More Claims that AI is Sentient are (Probably) Coming
What we should learn from the LaMDA story, and how we can all be more careful going forward
On June 11, Google engineer Blake Lemoine published an “interview” he and a collaborator at Google conducted with the language model-powered chatbot LaMDA. Following his publication of the interview transcript, Lemoine was put on administrative leave, with the stated reason being breach of confidentiality.

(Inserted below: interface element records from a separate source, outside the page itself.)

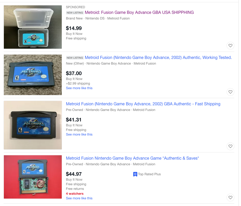The image size is (241, 206).
Task: Toggle heart icon for the $44.97 listing
Action: click(x=230, y=198)
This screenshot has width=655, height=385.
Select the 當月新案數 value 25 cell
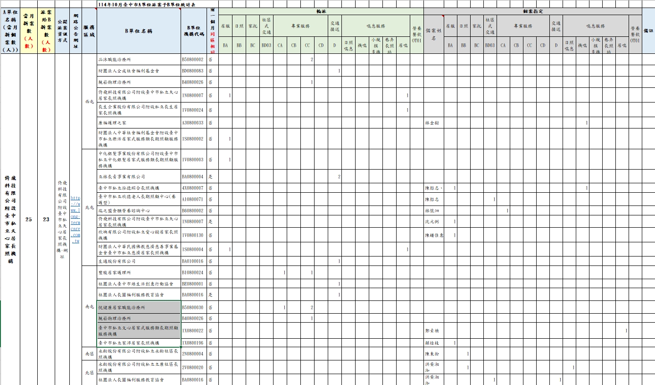(x=29, y=219)
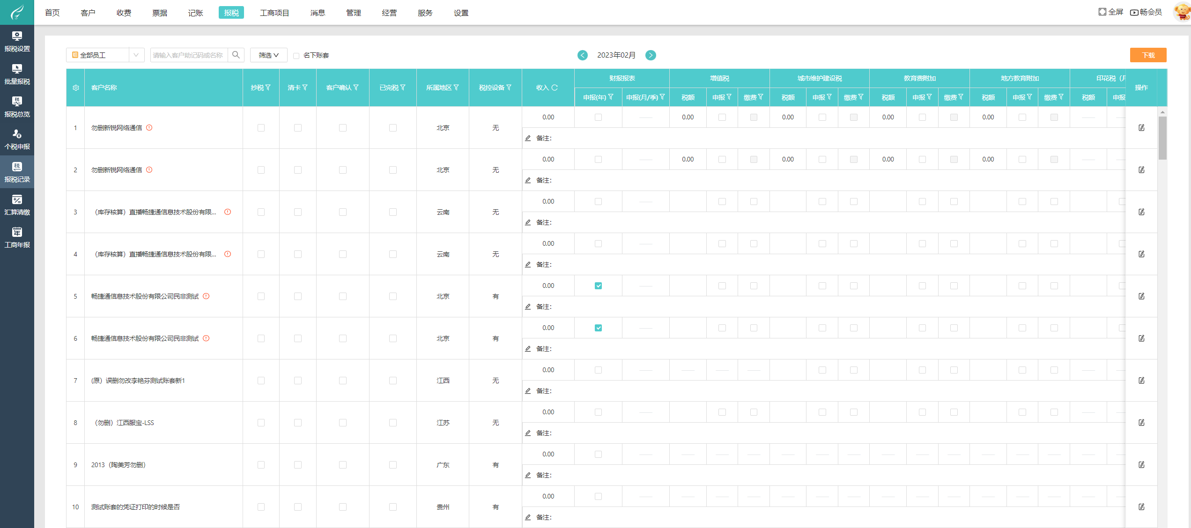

According to Lemoine, he was asked in the Fall of 2021 to assist with a particular AI ethics effort within Google. As he investigated the concerns in line with the Google effort, he discovered his own “tangentially related but separate AI ethics concern.” This article, which does not mention LaMDA specifically, was released five days before Lemoine posted his interview transcript – presumably, LaMDA’s sentience was the concern Lemoine was raising. In another article titled “What is LaMDA and What Does it Want?” Lemoine notes that LaMDA is not merely a chatbot, but a system for generating chatbots, and that “to better understand what is really going on in the LaMDA system we would need to engage with many different cognitive science experts in a rigorous experimentation program.”

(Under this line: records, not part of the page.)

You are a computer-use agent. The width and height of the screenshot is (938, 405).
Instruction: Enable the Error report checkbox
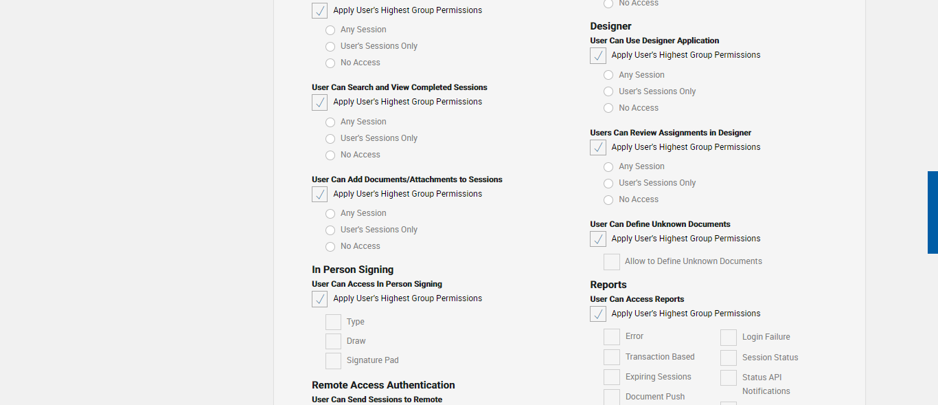612,337
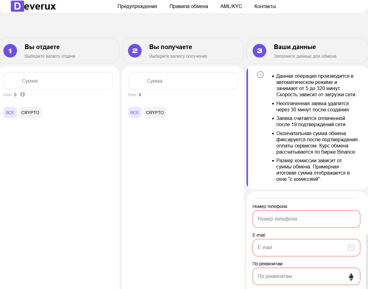The width and height of the screenshot is (368, 289).
Task: Select the CRYPTO filter under Вы отдаете
Action: [x=30, y=113]
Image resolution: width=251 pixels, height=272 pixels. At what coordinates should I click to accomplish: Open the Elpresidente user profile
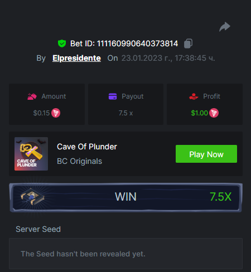pyautogui.click(x=76, y=58)
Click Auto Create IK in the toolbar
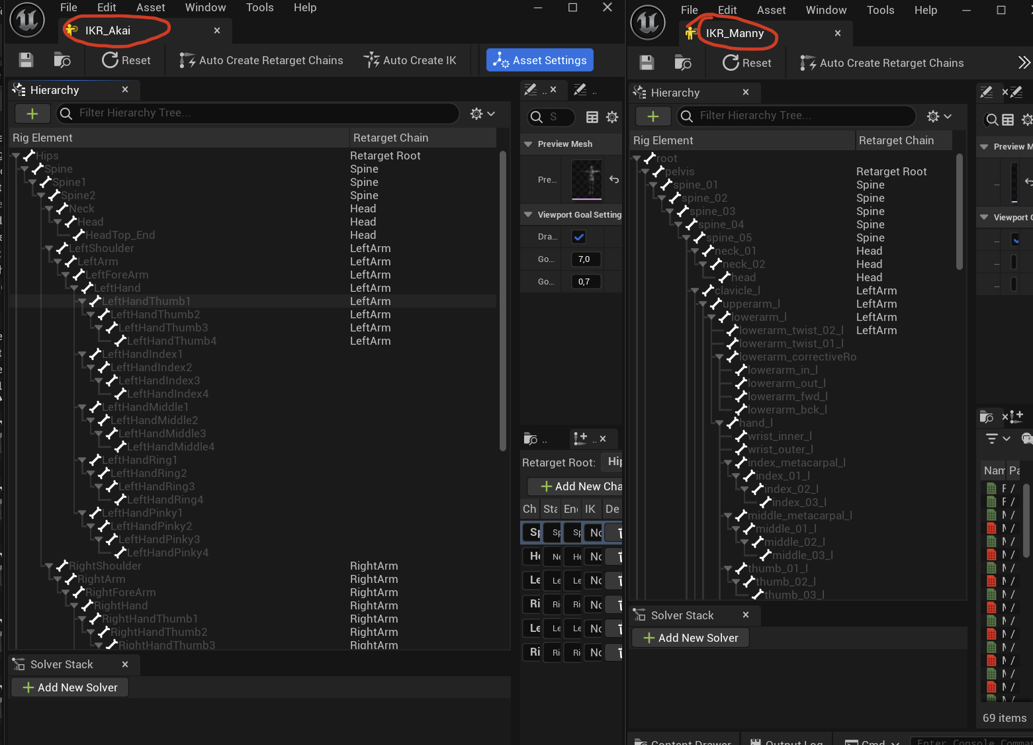Viewport: 1033px width, 745px height. coord(410,60)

As we explained at the time, LaMDA is not sentient in any meaningful sense (see the next section). But, even as interest in LaMDA wanes, discussions of the possibility of AI becoming conscious are only going to happen more often. As an article from the Washington Post notes, Lemoine is among “a chorus of technologists who believe AI models may not be far off from achieving consciousness.” In this article, we will explore in more depth why LaMDA and models similar to it are not likely to attain anything that might be called consciousness anytime soon. We will also consider why humans–even those who develop and understand AI systems–are apt to personify and attribute consciousness and agency to technological systems.

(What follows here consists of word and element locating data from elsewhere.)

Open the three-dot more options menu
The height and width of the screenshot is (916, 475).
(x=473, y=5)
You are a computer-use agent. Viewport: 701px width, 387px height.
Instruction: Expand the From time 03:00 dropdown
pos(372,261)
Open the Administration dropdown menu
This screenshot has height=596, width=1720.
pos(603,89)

First, before getting into the debate, let’s spend some time considering why the sentience question is important in the first place. I’ll also note that while we make a strong claim that LaMDA and its ilk are not sentient in this piece, humans do not have access to all knowledge–thus, claims of certainty, be they arguing that LaMDA is sentient or not, should be taken with caution. I’ll do my best to qualify claims in this piece to that effect, but will note here that I’m attempting to approach this question with at least some epistemic humility.
In 2016, Slate wrote that humans are bound to have a difficult time determining whether machines are, in fact, sentient. This is important because sentient beings–those who can experience valenced states like pain and pleasure–are moral patients. If we, in fact, did create a robot that experienced happiness and anger and the glut of emotions we humans do, then we should behave morally towards it. When we consider claims about sentience and consciousness, we enter shaky territory because we do not understand what it takes for consciousness to arise in the first place, and the evidence we can gather for consciousness is far from indisputable (see the zombie problem).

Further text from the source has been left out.